Но это, конечно, была иллюзия, и мы смогли пребывать в ней лишь короткое время. Потому что к 16:30 небольшой контингент репортеров, дежуривших около дома стал пополняться новыми. А затем на мамин дом обрушилась настоящая волна, непрерывный и постоянно расширяющийся поток репортеров. Они ехали на машинах, в фургонах, а иногда и пешком, таща с собой фотоаппараты, штативы, микрофоны, записные книжки. Они топтали цветы и кусты. Они звонили в дверь так настойчиво, что я снял колокольчики. Они так громко стучали в дверь, что задребезжали оконные стекла. Телефон разрывался от их звонков, так что в конце концов я его отключил. Они лезли в окна и рылись вокруг дома и в гараже. Они кричали на нас и друг на друга, мешая говорить.

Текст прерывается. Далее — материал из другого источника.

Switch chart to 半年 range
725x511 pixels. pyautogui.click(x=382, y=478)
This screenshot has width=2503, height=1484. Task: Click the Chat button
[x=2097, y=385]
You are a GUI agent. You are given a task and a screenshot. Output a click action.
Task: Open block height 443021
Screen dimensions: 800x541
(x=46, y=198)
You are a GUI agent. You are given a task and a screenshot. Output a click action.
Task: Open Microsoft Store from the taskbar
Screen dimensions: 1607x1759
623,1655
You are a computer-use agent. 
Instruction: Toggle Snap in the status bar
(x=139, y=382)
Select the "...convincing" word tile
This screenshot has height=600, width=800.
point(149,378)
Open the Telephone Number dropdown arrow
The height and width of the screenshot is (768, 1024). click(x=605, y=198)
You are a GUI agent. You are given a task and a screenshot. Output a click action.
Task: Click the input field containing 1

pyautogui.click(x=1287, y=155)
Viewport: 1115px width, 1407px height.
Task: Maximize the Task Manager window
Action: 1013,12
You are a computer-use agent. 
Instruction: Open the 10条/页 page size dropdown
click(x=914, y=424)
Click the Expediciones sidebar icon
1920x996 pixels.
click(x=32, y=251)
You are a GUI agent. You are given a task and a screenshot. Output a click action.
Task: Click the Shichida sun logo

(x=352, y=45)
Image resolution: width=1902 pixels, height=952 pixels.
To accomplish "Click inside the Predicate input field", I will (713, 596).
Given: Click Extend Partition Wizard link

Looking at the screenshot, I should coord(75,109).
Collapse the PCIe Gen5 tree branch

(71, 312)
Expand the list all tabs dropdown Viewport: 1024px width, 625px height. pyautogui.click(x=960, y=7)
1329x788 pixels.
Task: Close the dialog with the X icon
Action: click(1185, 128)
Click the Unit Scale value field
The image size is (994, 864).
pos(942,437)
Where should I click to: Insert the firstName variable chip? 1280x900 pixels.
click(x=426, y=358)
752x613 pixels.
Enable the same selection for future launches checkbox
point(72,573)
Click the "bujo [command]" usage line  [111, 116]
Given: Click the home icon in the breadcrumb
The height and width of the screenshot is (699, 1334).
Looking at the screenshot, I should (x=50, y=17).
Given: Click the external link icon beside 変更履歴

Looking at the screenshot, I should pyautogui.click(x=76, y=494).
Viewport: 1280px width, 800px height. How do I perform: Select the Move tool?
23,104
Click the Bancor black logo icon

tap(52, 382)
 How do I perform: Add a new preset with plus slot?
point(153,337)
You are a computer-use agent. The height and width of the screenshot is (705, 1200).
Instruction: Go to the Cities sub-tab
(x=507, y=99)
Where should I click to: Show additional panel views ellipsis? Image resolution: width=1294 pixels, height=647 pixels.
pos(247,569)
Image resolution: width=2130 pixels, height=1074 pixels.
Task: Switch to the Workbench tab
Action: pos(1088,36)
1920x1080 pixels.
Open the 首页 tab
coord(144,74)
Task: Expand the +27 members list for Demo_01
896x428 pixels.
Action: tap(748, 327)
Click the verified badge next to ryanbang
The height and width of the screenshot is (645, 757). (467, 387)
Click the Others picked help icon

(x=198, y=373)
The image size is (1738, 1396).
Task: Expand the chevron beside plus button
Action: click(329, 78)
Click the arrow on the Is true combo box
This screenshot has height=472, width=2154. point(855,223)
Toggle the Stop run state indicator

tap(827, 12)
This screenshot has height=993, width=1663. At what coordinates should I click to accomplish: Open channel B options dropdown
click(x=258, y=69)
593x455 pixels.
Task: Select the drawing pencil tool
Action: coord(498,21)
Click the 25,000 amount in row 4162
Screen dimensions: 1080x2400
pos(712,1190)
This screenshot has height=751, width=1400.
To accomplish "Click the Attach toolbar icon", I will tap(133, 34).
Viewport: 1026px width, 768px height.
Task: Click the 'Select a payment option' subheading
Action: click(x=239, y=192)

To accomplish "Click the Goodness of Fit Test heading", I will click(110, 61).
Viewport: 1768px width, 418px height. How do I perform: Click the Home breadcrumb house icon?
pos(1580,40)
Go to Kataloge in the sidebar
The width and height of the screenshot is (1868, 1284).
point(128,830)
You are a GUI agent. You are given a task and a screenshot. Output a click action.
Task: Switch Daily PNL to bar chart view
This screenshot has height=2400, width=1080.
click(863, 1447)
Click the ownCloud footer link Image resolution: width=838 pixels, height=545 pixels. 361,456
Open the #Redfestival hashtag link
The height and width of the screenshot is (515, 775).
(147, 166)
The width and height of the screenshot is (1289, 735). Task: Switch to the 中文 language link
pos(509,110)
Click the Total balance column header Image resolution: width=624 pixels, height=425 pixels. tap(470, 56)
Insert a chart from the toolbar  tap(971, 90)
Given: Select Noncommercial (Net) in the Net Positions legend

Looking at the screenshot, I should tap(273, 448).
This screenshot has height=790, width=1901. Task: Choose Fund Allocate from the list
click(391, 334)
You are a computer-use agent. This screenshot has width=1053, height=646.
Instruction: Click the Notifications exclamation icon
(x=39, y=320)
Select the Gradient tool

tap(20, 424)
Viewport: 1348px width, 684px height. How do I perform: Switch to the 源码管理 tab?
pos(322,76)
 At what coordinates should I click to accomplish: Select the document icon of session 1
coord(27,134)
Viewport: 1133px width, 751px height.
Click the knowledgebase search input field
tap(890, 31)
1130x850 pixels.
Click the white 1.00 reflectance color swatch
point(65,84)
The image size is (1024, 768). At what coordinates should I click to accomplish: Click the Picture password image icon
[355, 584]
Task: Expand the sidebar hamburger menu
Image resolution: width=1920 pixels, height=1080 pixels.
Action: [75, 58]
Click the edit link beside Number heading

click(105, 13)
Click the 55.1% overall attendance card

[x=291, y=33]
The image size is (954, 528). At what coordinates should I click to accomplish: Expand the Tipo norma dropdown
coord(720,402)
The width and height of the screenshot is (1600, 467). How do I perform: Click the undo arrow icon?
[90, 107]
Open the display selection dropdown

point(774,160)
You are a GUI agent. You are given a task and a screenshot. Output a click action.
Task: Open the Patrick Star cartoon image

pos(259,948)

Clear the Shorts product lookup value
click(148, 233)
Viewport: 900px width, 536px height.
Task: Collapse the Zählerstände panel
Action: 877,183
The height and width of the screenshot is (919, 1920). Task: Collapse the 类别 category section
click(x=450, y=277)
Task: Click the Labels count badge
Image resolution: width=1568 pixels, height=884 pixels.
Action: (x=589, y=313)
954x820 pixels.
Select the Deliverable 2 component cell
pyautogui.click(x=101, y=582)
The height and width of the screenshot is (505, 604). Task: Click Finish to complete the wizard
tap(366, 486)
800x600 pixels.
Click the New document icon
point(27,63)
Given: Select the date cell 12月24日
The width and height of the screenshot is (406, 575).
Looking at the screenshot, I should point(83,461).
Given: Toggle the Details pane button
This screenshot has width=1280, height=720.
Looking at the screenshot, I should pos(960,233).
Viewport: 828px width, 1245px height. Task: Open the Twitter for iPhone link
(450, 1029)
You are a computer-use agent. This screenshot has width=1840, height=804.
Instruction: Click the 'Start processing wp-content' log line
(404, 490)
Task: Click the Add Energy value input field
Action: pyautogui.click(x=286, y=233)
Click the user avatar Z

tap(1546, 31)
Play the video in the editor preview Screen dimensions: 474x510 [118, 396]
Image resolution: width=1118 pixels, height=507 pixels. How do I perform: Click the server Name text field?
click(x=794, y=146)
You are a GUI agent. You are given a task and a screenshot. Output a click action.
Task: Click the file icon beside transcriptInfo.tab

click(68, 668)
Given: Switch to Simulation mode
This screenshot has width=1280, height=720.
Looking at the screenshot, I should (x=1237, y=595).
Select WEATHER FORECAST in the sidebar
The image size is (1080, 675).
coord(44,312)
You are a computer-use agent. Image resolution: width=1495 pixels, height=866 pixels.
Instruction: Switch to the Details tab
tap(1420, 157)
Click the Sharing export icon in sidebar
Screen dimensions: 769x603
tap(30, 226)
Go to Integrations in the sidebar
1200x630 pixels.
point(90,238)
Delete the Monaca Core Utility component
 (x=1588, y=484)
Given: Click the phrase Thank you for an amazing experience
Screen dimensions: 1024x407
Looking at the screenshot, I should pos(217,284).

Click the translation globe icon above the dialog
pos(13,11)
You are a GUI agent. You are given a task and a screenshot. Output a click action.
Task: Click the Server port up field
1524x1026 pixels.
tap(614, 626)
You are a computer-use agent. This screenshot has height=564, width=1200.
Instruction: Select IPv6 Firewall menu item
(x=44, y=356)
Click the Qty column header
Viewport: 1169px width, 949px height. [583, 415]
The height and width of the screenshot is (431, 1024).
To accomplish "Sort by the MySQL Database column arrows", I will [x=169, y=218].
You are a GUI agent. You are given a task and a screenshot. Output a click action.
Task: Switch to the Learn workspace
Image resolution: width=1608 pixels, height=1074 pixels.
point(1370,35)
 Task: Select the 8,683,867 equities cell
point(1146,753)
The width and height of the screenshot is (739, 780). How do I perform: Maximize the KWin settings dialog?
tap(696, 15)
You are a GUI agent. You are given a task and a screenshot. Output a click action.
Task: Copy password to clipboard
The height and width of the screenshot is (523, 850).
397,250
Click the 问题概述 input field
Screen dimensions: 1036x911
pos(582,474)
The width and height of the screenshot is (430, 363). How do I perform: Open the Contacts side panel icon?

Конечно, меня это вторжение ужасно напугало, но маму оно просто выбило за грани реальности. Она прожила свою жизнь как человек, который открывает свою дверь на чей-то стук, который отвечает на телефонные звонки, когда они звонят. Она обнаружила, что почти невозможно не делать таких вещей. При каждом новом вторжении она реагировала так же, как впервые. Не в состоянии осознать связь между суматохой вокруг и преступлениями Джеффа, она сходила с ума в поисках причины всего этого. Я твердил ей, что люди, собравшиеся вокруг ее дома, были всего лишь репортерами, что они были безобидными людьми, которые просто выполняли свою работу. Им нужен был Джефф, к ней это не имело к ней никакого отношения.